As the saying goes, fate has dealt me one from the bottom of the deck, and I am now condemned to confront the question that has plagued me for years: How does a person spend what he knows are his final months of life? ...
Till now, life’s been grand. I was blessed to write for a newspaper, a career H. L. Mencken described as the life of kings. I was a teenager when I began to work for the Globe as a copy boy in sports, followed by beats as police reporter, State House reporter, city editor, editorial writer, Washington correspondent, national correspondent, television critic, feature writer, and ombudsman. My first story was in 1958, so publication of this essay today marks the eighth decade that my writing has appeared in the Globe.

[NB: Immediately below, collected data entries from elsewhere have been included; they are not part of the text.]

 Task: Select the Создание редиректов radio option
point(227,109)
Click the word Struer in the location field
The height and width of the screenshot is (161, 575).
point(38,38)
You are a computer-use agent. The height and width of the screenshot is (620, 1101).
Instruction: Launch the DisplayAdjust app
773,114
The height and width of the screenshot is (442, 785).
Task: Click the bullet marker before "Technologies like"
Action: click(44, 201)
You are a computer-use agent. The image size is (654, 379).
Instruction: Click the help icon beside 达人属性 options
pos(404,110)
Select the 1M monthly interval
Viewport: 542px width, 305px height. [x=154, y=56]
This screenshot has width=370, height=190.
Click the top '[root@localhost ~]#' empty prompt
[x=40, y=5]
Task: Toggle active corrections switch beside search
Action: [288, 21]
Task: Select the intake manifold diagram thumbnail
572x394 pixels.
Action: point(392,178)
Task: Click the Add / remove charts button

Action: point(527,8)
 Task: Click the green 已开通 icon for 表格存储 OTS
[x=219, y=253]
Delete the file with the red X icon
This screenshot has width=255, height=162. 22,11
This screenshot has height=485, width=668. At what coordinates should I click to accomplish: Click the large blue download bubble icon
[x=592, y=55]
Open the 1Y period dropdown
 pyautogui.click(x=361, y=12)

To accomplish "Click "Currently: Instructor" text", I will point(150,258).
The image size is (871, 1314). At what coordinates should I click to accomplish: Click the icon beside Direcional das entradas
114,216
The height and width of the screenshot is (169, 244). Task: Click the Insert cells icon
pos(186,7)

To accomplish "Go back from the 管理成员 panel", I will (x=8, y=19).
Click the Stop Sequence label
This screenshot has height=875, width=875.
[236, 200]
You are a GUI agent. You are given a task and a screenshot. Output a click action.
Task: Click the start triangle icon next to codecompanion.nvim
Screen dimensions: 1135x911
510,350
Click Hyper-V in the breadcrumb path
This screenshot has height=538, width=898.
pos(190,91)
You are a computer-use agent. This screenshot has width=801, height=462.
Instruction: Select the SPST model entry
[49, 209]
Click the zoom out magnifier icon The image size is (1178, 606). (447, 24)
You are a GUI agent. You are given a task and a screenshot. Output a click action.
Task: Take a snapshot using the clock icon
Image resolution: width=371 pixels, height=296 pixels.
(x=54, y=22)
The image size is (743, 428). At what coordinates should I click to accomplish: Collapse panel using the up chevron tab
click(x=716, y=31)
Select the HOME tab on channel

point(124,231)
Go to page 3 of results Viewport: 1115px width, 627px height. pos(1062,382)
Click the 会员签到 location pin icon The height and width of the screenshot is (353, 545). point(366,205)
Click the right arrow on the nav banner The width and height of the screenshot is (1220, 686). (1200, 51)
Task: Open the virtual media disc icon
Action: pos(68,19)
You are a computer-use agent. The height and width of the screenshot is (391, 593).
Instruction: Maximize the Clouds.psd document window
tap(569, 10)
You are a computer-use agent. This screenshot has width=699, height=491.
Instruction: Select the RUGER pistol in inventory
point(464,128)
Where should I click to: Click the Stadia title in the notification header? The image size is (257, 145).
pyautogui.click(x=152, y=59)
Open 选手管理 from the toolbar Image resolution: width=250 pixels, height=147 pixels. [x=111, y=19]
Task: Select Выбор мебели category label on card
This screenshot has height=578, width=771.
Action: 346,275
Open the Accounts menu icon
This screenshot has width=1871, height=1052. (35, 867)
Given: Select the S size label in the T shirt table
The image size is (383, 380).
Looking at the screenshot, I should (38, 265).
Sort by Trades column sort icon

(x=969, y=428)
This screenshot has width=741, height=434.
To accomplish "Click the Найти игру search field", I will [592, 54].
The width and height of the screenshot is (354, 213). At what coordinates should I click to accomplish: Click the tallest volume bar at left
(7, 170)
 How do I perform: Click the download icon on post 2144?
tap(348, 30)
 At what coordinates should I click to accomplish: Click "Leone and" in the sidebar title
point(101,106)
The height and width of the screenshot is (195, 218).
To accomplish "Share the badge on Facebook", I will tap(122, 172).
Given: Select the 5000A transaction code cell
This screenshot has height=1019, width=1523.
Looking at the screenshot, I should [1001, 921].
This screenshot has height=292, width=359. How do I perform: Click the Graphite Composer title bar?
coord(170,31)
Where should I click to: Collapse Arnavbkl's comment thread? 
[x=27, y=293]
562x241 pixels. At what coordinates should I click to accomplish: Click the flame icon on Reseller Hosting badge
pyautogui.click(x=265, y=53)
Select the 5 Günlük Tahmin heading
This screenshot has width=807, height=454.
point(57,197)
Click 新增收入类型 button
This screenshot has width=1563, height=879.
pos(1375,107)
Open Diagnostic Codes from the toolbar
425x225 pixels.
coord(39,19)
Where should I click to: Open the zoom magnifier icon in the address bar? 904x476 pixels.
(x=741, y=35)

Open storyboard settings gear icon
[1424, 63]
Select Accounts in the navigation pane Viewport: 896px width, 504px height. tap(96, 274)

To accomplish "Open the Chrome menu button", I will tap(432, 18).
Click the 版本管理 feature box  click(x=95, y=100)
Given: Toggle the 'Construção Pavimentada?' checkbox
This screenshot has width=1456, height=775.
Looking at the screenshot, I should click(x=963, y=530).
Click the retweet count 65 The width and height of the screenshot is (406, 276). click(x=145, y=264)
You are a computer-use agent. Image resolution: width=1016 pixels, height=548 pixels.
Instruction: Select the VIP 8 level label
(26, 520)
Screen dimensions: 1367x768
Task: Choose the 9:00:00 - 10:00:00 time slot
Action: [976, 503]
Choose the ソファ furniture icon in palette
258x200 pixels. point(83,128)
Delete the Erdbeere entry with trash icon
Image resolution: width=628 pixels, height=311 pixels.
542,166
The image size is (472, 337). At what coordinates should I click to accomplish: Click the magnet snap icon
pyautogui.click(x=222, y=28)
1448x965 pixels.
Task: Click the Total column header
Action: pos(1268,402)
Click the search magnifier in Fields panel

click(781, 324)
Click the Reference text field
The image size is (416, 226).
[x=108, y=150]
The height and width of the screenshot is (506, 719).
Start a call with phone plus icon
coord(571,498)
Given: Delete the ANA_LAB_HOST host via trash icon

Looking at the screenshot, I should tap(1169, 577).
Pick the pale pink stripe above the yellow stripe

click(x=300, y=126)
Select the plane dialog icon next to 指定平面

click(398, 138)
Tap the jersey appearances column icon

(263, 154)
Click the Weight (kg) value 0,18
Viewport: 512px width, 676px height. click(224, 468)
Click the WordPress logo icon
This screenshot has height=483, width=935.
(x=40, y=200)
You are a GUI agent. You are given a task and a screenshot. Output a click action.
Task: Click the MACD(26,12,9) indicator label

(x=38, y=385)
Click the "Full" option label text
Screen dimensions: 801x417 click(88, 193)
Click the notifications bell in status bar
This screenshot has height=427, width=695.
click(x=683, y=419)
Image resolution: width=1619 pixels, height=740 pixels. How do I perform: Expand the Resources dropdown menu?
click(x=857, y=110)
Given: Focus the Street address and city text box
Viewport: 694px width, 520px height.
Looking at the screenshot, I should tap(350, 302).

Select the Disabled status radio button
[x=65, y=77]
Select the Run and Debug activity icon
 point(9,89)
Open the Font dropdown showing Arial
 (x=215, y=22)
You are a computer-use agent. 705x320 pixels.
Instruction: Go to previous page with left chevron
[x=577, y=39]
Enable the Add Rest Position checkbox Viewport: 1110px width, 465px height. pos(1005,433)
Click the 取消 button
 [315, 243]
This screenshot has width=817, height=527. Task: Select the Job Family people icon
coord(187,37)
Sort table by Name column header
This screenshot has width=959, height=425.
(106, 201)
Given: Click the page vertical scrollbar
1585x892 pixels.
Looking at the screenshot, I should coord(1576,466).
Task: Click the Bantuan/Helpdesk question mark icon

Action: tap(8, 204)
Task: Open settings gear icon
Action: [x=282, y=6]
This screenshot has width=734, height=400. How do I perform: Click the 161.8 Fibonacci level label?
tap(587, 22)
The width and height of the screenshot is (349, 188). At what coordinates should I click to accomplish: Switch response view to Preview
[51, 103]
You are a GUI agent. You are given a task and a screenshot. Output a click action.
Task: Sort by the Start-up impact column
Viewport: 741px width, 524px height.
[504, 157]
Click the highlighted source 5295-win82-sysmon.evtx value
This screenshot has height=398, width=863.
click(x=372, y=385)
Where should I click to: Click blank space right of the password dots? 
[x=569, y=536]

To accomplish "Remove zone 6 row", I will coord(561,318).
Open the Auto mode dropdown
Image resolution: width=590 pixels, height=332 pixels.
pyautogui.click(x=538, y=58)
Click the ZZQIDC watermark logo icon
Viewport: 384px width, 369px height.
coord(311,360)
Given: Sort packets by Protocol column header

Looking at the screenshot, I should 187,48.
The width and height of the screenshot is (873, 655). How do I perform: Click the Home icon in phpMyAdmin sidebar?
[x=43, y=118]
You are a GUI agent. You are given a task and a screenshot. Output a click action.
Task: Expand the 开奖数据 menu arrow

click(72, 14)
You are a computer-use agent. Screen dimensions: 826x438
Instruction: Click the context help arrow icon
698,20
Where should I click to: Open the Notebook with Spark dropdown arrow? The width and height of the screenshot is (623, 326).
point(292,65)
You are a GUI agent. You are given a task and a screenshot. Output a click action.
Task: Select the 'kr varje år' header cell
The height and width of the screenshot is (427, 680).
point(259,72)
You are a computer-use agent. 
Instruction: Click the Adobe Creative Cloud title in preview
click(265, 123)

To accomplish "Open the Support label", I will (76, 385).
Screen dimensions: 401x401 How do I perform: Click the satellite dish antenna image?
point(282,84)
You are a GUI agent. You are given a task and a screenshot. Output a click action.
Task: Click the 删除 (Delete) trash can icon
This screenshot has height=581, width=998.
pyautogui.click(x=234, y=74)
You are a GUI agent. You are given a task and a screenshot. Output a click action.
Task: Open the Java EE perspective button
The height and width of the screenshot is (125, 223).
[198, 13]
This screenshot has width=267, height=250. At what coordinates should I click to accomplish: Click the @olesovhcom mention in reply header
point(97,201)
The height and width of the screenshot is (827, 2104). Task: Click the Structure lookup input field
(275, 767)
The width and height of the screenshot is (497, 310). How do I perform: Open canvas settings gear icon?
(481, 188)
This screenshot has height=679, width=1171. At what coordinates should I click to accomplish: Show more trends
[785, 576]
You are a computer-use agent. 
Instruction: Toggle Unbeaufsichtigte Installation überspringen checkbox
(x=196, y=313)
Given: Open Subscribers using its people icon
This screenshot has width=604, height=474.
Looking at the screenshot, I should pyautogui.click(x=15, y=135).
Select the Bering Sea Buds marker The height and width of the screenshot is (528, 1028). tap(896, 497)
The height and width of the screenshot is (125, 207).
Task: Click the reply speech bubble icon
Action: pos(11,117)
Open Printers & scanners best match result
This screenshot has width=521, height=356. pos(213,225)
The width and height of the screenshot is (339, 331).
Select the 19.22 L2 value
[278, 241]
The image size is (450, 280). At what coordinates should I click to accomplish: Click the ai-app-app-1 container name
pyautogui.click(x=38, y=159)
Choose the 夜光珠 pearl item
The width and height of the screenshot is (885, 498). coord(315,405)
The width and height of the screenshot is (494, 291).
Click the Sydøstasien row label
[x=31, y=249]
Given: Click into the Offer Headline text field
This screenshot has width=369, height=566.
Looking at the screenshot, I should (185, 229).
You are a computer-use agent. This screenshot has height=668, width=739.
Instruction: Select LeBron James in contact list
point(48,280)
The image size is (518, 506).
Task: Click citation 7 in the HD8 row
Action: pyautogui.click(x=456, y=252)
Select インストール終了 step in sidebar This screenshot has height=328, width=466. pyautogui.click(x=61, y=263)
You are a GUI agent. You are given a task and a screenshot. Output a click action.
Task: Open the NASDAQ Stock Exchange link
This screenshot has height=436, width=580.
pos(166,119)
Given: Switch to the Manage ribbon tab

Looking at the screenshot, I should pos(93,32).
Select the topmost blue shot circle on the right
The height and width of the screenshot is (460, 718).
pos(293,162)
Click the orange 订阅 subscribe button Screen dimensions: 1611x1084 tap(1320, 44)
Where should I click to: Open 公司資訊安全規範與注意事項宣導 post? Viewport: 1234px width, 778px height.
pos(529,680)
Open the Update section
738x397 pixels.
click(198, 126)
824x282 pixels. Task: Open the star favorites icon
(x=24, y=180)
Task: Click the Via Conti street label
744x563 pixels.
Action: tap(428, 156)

In every newsroom, death has a full-time job, and so, like most reporters, I’ve written a lot about it, about murders, suicides, and fatal accidents. I’ve written too many obituaries for my family, friends, and colleagues. ...
Editing the final details of one’s life is like editing a story for the final time. It’s the last shot an editor has at making corrections, the last rewrite before the roll of the presses.
It’s more painful than I anticipated to throw away files and paperwork that seemed critical to my survival just two weeks ago, and today, are all trash. Like the manual for the TV that broke down four years ago, and notebooks for stories that will never be written, and from former girlfriends, letters whose value will plummet the day I die. Filling wastebasket after wastebasket is a regrettable reminder that I have squandered much of my life on trivia.
The final months would be a lot easier if I could be assured that, after death, we’d get a chance to see people who have died already. I’d like to shake hands with my best friend, my father, who died in 1972 and whom I’ve missed every day since. I owe him an apology. When I was 12, I stole 50 cents from his trousers, two quarters. The guilt was suffocating, though, and 10 days later I replaced his 50 cents, and I added an extra 25 for interest and atonement. ...
Does the intensity of a fatal illness clarify anything? Every day, I look at my wife’s beautiful face more admiringly, and in the garden, I do stare at the long row of blue hydrangeas with more appreciation than before. And the hundreds and hundreds of roses that bloomed this year were a greater joy than usual, not merely in their massive sprays of color, but also in their deep green foliage, the soft petals, the deep colors and the aromas that remind me of boyhood. As for the crises in Cuba and Haiti, however, and voting rights and the inexplicable stubbornness of Republicans who refuse to submit to an inoculation that might save their lives — on all those matters, no insights, no thunderbolts of discovery. I remain as ignorant as ever.
I am now so early into this new hell that I have no pain, although that is coming, surely, and no symptoms except moments of utter exhaustion and, in the past three months, a loss of 20 pounds. After decades of turning down desserts, candies, and pastries to control my weight, it now seems cruel to be pressured to eat more food for which I have less appetite.
As my life nears the finish line, the list of things I’ll miss grows. ...
After I die, I’m not expecting the world, but this business about the afterlife is more complicated than what they describe in the Bible. The experts say more than 100 billion humans have died. If you’re looking for a buddy to have a beer, like jazzman Dave McKenna or writer Jerry Murphy or possibly Peter Falk who played Columbo, how are you going to find him in a mob of 100 billion people? ...
As death draws near, I feel the same uncomfortable transition I experienced when I was a teenager at Brantwood Camp in Peterborough, New Hampshire, packing up to go home after a grand summer. I’m not sure what awaits me when I get home, but this has certainly been an exciting experience. I had a loving family. I had a great job at the newspaper. I met fascinating people, and I saw myriad worldwide wonders. It’s been full of fun and laughter, too, a really good time.
I just wish I could stay a little longer.